05 May 2014

Celebrating Success

I was so proud of myself last year when I had lost 95 pounds. I just knew 100 pounds was only a week away, and my next Weight Watchers goal weight was 199, which was totally achievable with fewer than 10 pounds to go.

I don't know if I've ever been more proud of myself.

But now...well, now I'm struggling just to stay under 220 pounds. I'm ashamed. I've been riding that awful roller coaster since September. A few pounds up, a few pounds down, more pounds up, more pounds down. I weighed in at 214 last week, which would be exciting if I hadn't gotten down lower than that MONTHS ago. 

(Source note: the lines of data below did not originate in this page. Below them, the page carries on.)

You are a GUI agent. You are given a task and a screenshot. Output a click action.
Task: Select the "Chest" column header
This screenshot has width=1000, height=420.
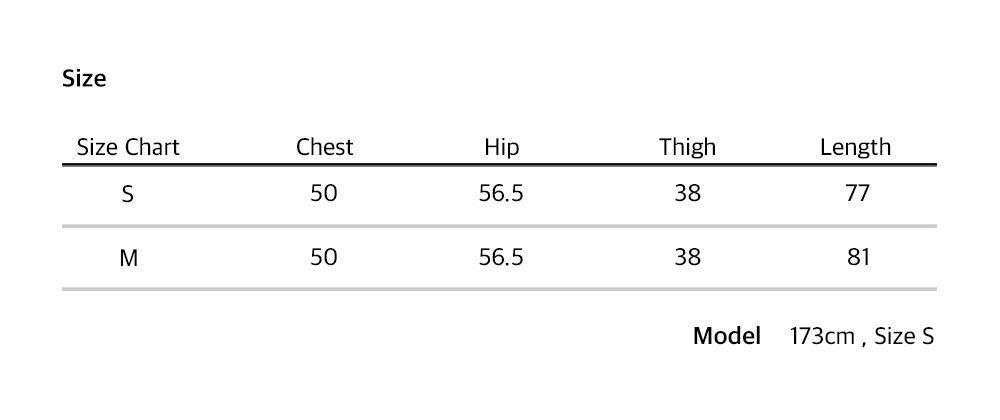tap(325, 148)
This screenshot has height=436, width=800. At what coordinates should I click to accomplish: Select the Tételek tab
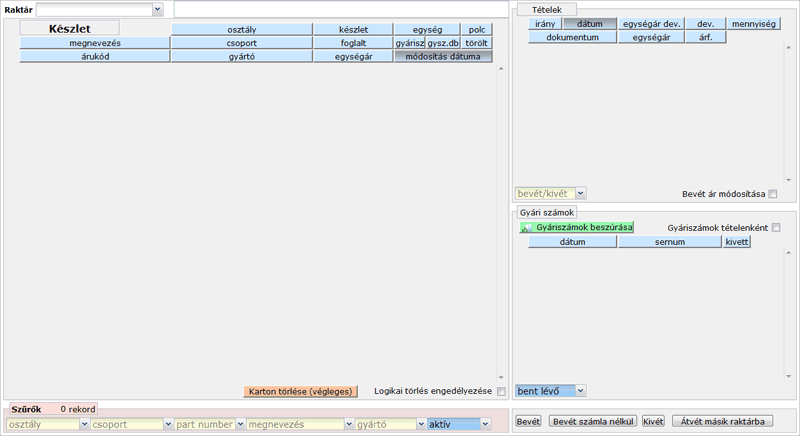(x=541, y=9)
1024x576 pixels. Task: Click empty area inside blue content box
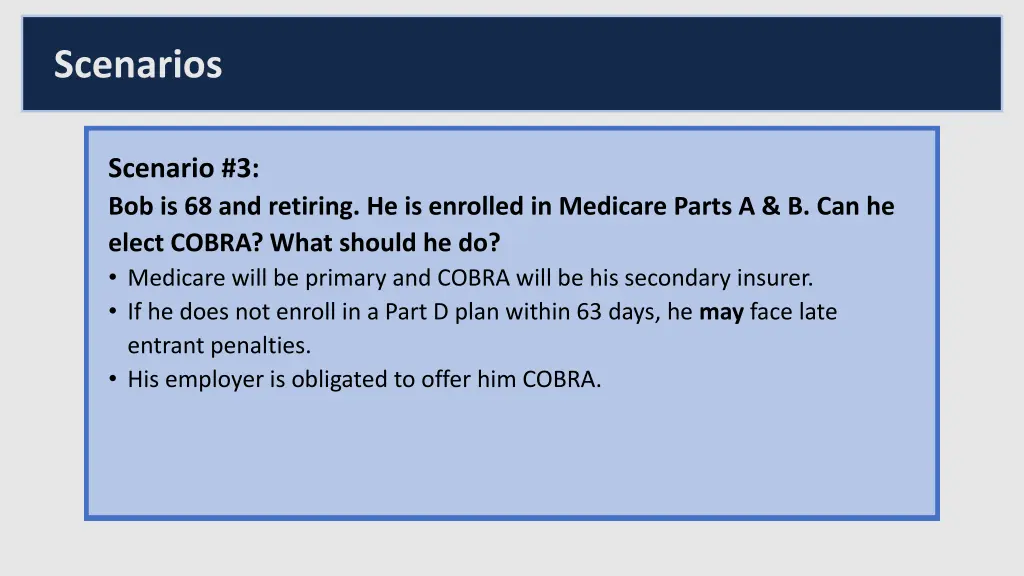[512, 457]
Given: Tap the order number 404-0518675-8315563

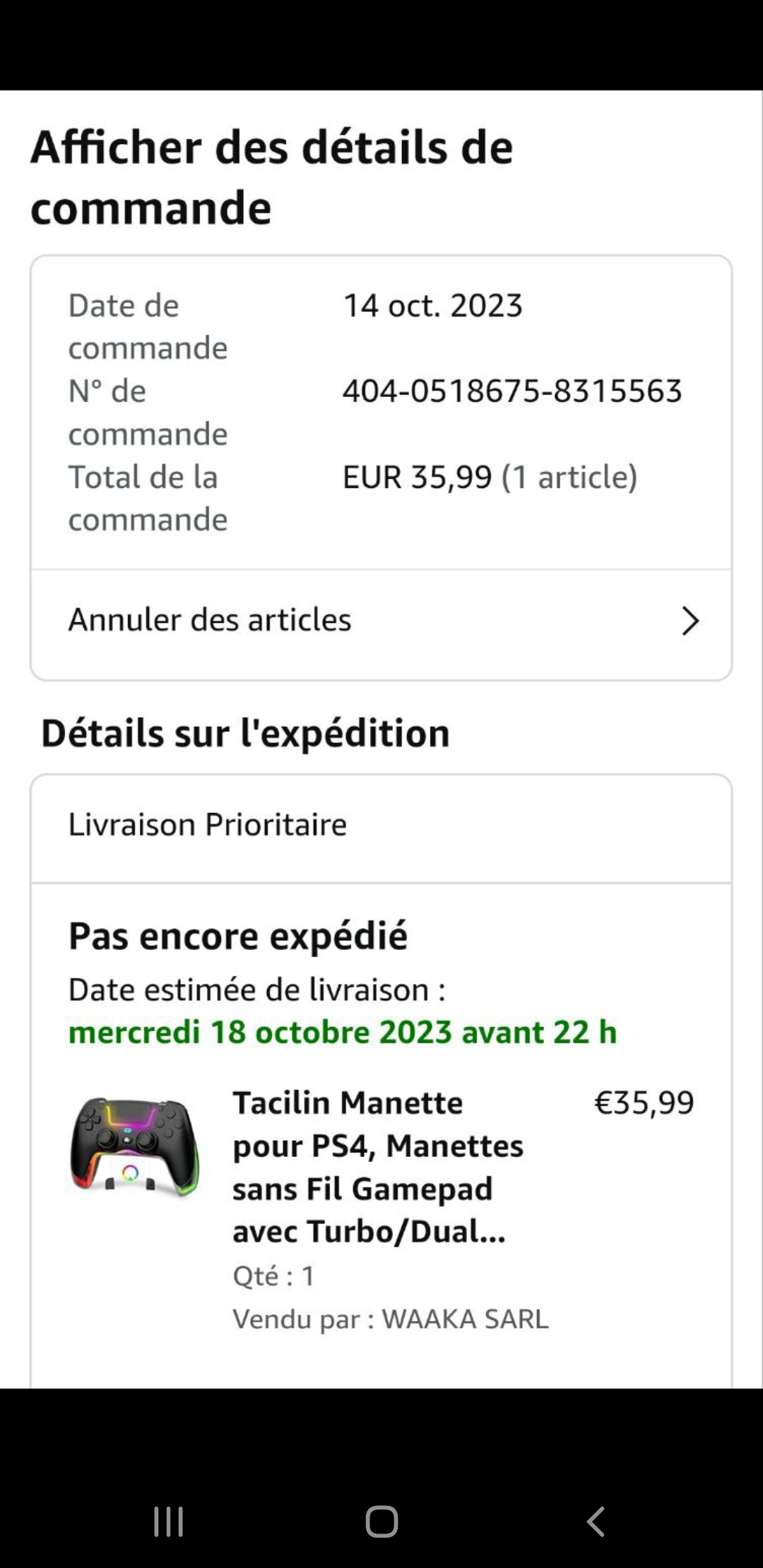Looking at the screenshot, I should [x=511, y=391].
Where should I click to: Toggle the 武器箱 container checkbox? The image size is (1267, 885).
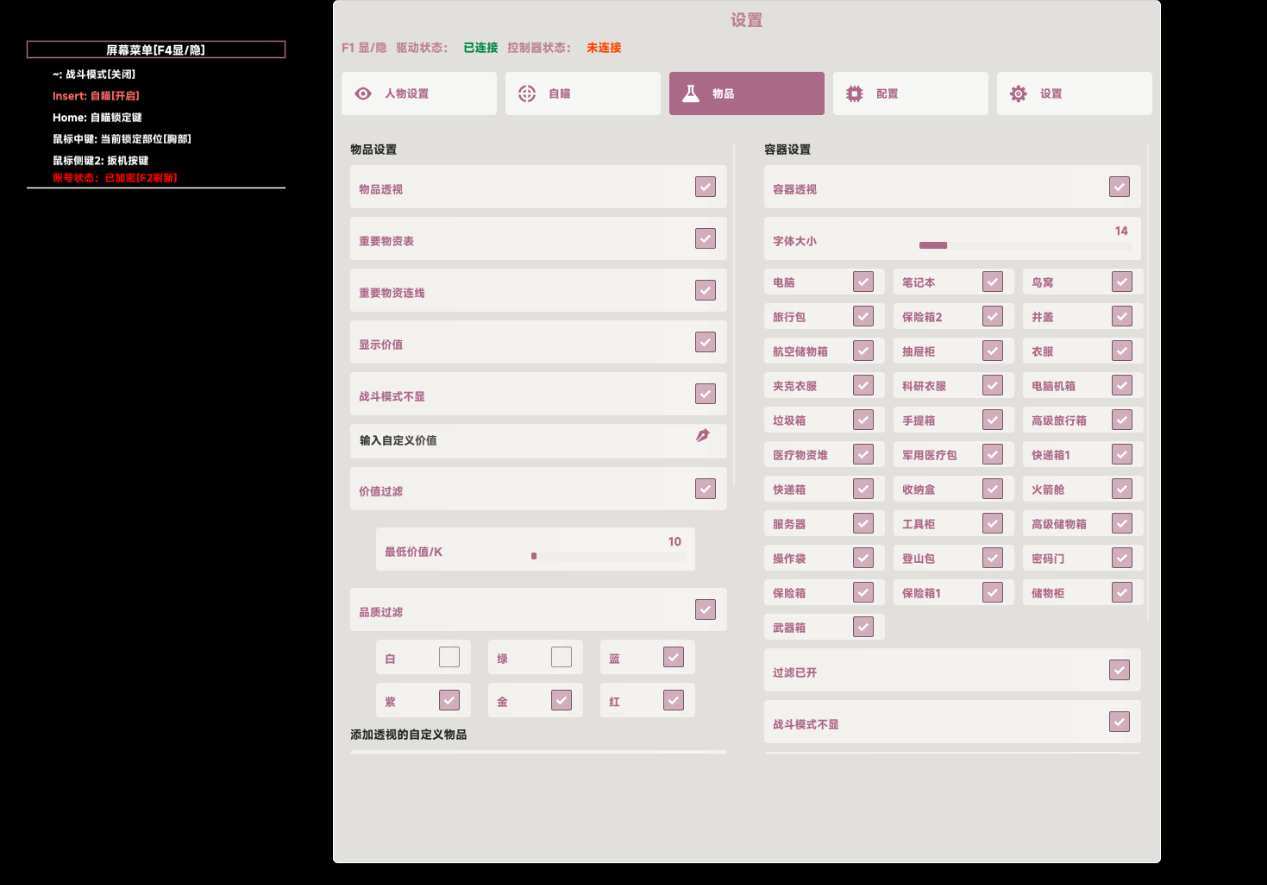coord(863,626)
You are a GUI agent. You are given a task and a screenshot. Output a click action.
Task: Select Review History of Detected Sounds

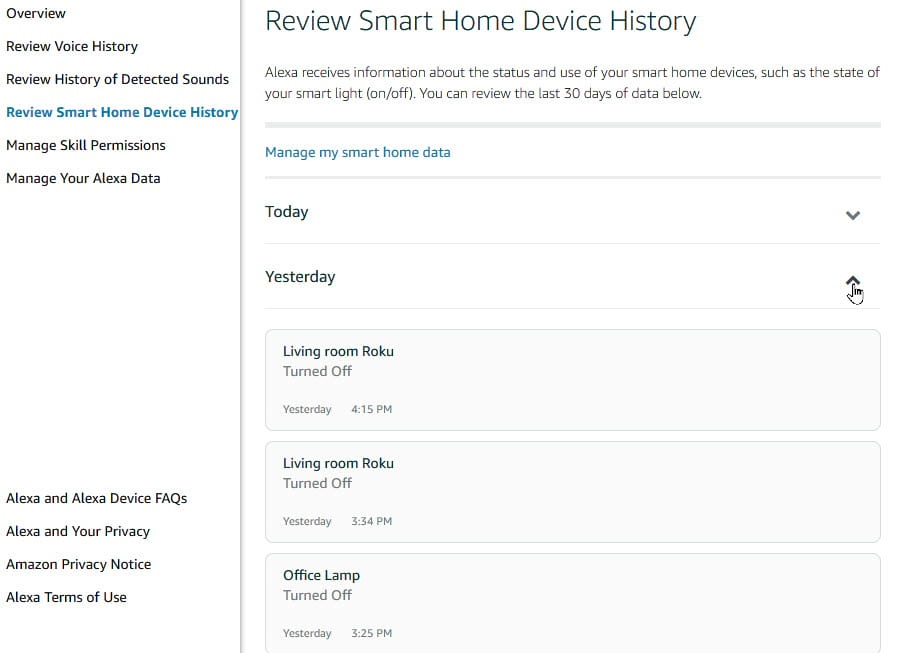tap(117, 79)
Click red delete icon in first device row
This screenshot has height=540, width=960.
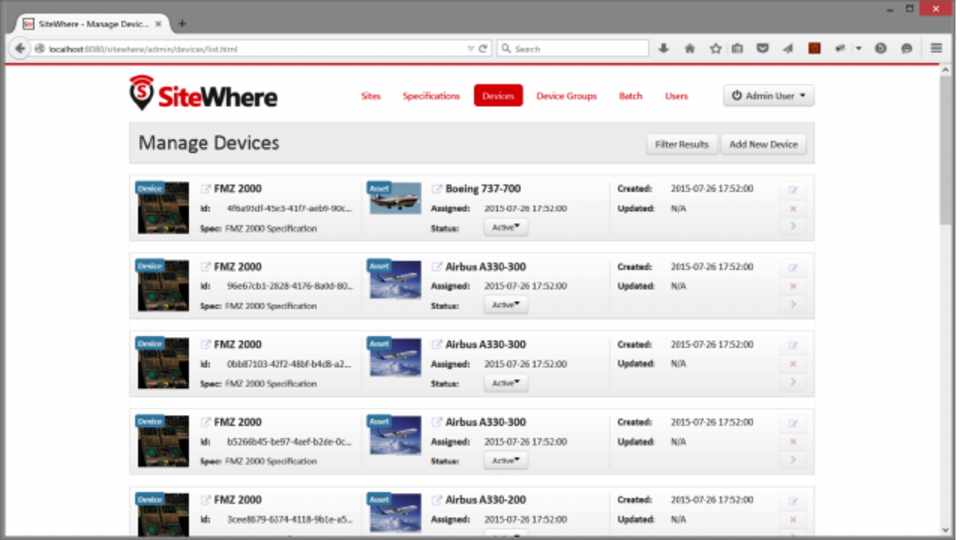(793, 208)
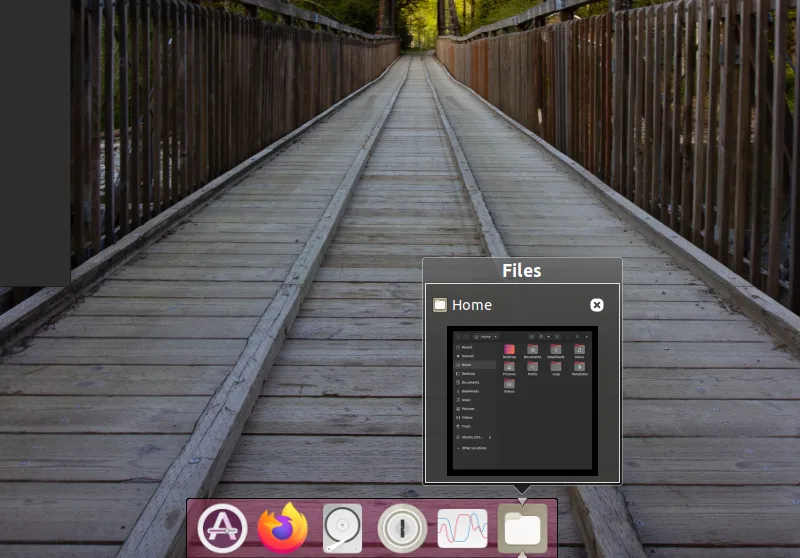800x558 pixels.
Task: Click the Desktop folder in preview
Action: 509,351
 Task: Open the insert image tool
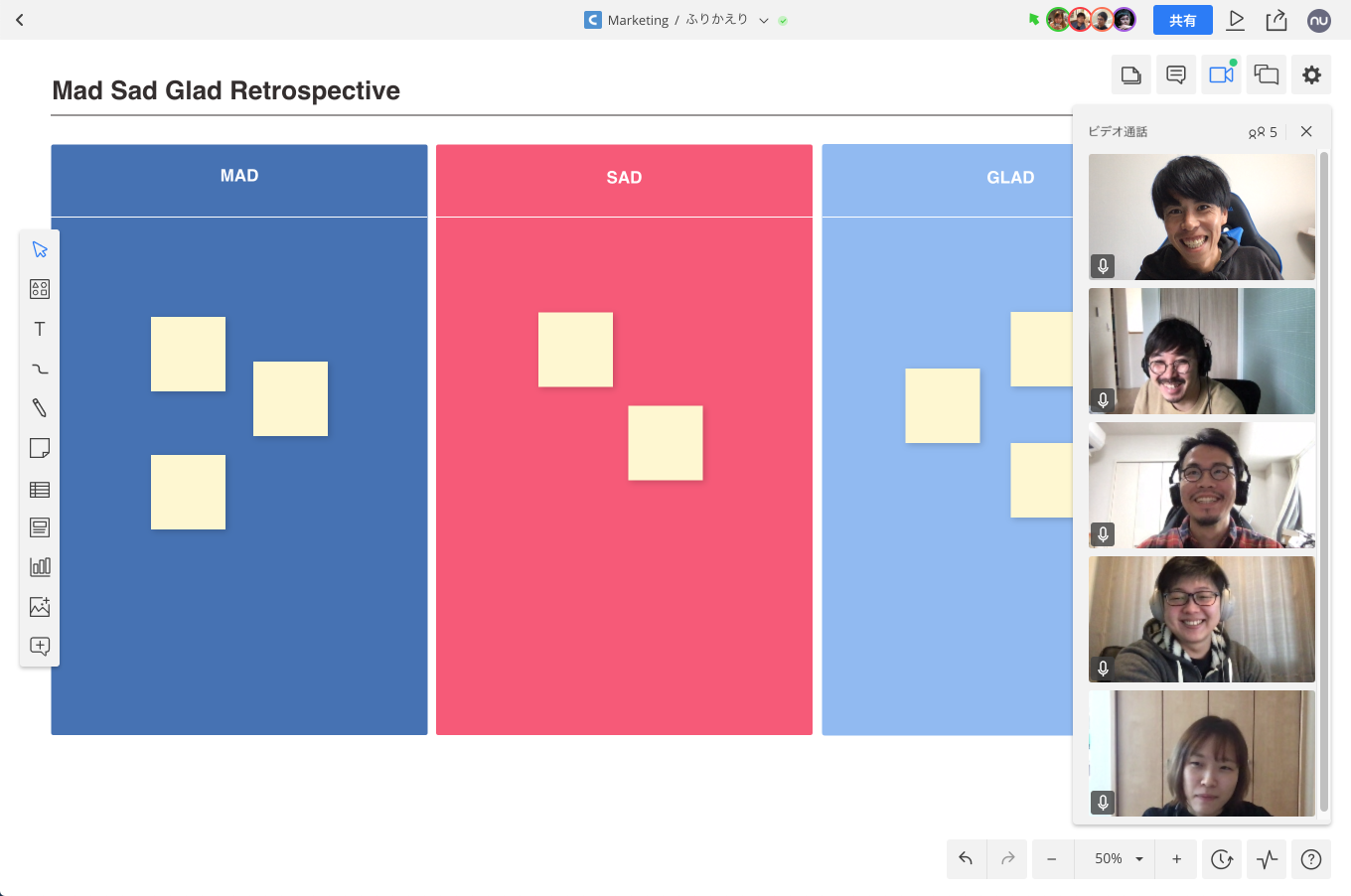click(x=40, y=607)
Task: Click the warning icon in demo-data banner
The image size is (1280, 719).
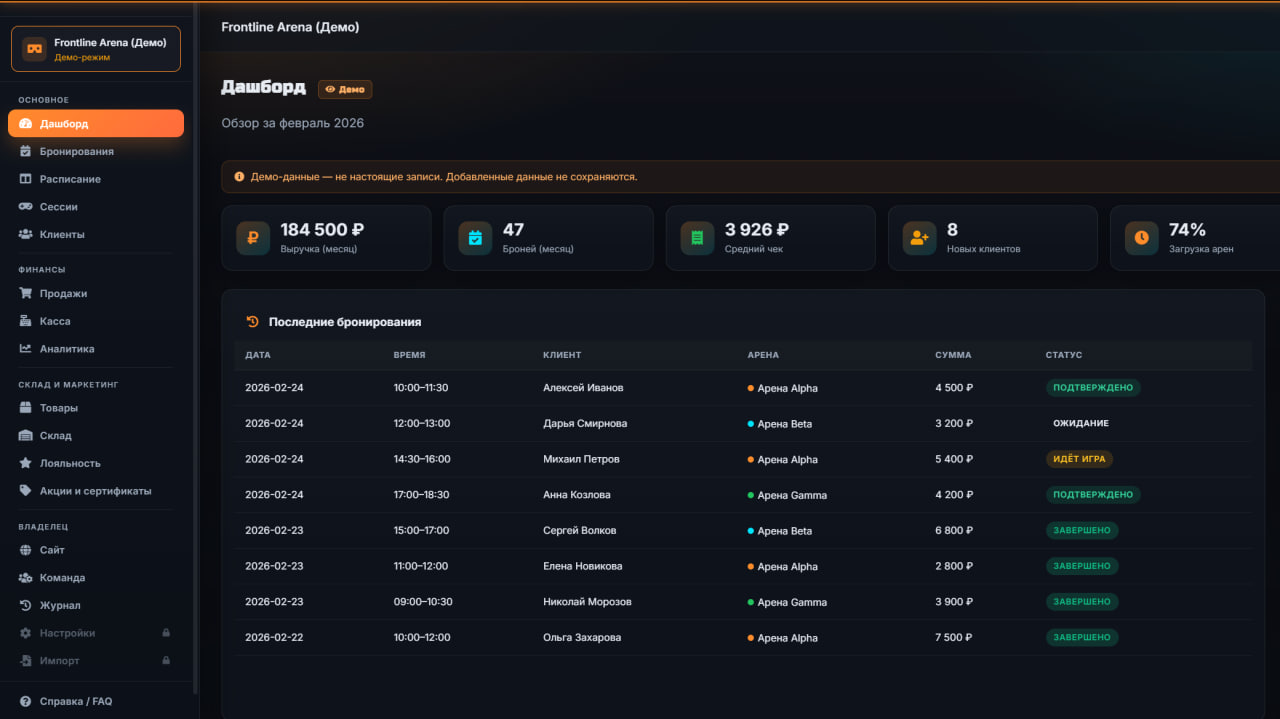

And now my doctor put me on Zoloft, which is notorious for weight gain. I fully expect to gain 15 or more pounds, which will be devastating to me. I feel like that will make me more depressed and anxious...so, like, what's the point of the Zoloft then?

But I'm still going. I'm still eating right and weighing in. And more amazingly (to me), I'm going on long walks and hikes every chance I get. It's hard to remember my life before my heart surgery in August. I can't believe that less than a year ago, I struggled to walk to the mailbox. Now I'm going on 4 mile hikes and feeling absolutely awesome afterwards. 

So maybe I'm not losing weight. Yeah, if fucking sucks. But I am STILL PROUD of myself. Maybe not for losing weight, but because I am living an active life for the first time in so long. 

That's still something to celebrate.